ONE target for which Costello has often found both the words and the passion is politics in the U.K. From the first single, Less Than Zero, through much of Armed Forces, to Pills And Soap on Punch The Clock, he's raised the spectre of repression and the public's self-interested complicity in it. In a Rolling Stone interview last year, he said "I'm English but my ancestry is Irish . . . my wife's Irish. Sooner or later we'll probably have to leave England— because I'm sure the people of England will try to send the Irish back." I ask if he real y sees this as a possibility?

"Anything might happen in our country: we're an occupied country, and we've got a leader who's completely off her trolley. I dunno what she believes she is now—it just seems to get worse by the day.

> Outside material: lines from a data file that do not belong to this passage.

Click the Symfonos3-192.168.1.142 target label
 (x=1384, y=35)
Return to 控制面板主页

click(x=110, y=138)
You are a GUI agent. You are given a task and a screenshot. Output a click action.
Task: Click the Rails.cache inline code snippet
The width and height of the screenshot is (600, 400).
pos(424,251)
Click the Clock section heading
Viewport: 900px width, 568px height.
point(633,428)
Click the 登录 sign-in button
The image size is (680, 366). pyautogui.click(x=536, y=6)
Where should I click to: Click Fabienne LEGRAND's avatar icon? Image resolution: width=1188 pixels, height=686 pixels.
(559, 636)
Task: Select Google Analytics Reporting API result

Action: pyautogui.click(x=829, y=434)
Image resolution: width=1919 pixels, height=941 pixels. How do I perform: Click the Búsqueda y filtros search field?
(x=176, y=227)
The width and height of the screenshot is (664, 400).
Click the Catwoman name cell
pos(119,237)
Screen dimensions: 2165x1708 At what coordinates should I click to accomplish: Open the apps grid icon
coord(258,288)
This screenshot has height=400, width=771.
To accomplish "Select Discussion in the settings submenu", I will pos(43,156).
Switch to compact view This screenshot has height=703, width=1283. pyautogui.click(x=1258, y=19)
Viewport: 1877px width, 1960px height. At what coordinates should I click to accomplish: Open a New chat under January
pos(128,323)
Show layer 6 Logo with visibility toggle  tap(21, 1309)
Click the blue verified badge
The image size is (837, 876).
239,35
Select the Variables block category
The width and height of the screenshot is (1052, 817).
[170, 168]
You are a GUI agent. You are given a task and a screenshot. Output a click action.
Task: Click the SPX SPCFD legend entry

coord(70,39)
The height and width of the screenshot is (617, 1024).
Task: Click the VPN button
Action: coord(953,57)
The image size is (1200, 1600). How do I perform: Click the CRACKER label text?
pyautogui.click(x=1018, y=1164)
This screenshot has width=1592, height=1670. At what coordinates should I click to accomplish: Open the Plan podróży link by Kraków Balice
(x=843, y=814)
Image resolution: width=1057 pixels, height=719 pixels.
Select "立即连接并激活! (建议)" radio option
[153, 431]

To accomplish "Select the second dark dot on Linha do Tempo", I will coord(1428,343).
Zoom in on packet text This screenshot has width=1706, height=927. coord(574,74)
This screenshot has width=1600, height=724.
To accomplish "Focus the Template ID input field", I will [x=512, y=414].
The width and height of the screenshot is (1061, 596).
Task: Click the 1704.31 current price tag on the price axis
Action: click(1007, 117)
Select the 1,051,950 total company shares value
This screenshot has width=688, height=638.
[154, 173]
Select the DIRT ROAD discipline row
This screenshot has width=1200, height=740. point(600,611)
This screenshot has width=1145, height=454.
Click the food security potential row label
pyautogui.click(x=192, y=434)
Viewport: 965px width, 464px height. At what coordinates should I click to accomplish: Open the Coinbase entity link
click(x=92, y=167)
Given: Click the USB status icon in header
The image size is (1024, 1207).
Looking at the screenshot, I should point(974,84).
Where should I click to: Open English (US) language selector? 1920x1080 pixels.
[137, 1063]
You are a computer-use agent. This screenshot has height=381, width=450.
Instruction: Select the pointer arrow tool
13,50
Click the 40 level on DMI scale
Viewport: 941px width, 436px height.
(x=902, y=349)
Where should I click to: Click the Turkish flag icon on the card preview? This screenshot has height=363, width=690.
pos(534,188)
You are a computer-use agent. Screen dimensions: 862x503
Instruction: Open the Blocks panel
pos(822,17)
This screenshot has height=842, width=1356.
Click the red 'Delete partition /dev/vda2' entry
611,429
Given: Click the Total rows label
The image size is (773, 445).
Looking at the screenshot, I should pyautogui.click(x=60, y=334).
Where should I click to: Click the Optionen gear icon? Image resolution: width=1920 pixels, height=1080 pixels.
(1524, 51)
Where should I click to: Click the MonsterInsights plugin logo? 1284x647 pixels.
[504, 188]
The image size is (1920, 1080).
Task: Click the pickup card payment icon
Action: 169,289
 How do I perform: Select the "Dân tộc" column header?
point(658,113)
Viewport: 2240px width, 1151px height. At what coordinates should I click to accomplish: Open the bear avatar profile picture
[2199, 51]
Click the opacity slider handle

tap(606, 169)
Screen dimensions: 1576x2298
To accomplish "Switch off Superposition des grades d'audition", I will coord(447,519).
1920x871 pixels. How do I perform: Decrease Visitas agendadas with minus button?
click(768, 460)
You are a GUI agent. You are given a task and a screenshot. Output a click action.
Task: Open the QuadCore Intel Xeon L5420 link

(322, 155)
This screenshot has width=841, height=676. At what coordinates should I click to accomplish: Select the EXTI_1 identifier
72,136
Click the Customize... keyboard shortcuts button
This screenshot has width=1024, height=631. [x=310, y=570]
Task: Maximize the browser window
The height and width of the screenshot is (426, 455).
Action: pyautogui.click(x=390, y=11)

Really—I mean it's not runny, she's so out of touch. so insensitive and completely convinced that she's right.

"The way individual freedoms have been eaten away, and things that took twenty or thirty years to set up, like the National Health . . . Another five years with her in charge—God knows. The more confident she gets, the more outrageous and more despotic she can become.

"And people seem to accept it—and because the press is in their hands anyway, there's this conspiracy of ignorance. 'Ignorance is strength' as George Orwell said—I hate to quote that book this year, but y'know . . .

"So it could get to the point where it's like 'Okay: we've always, in our little Fascist clubs that lurk in the back benches of the Tory party, wanted to send the blacks back. Now we've got a mandate, we'll do it'. And the Irish could be next—they've been blamed for enough things."

So where would you like to be deported to, Elvis?

"Somewhere really nice and reasonable and caring and liberal. Like Brisbane!"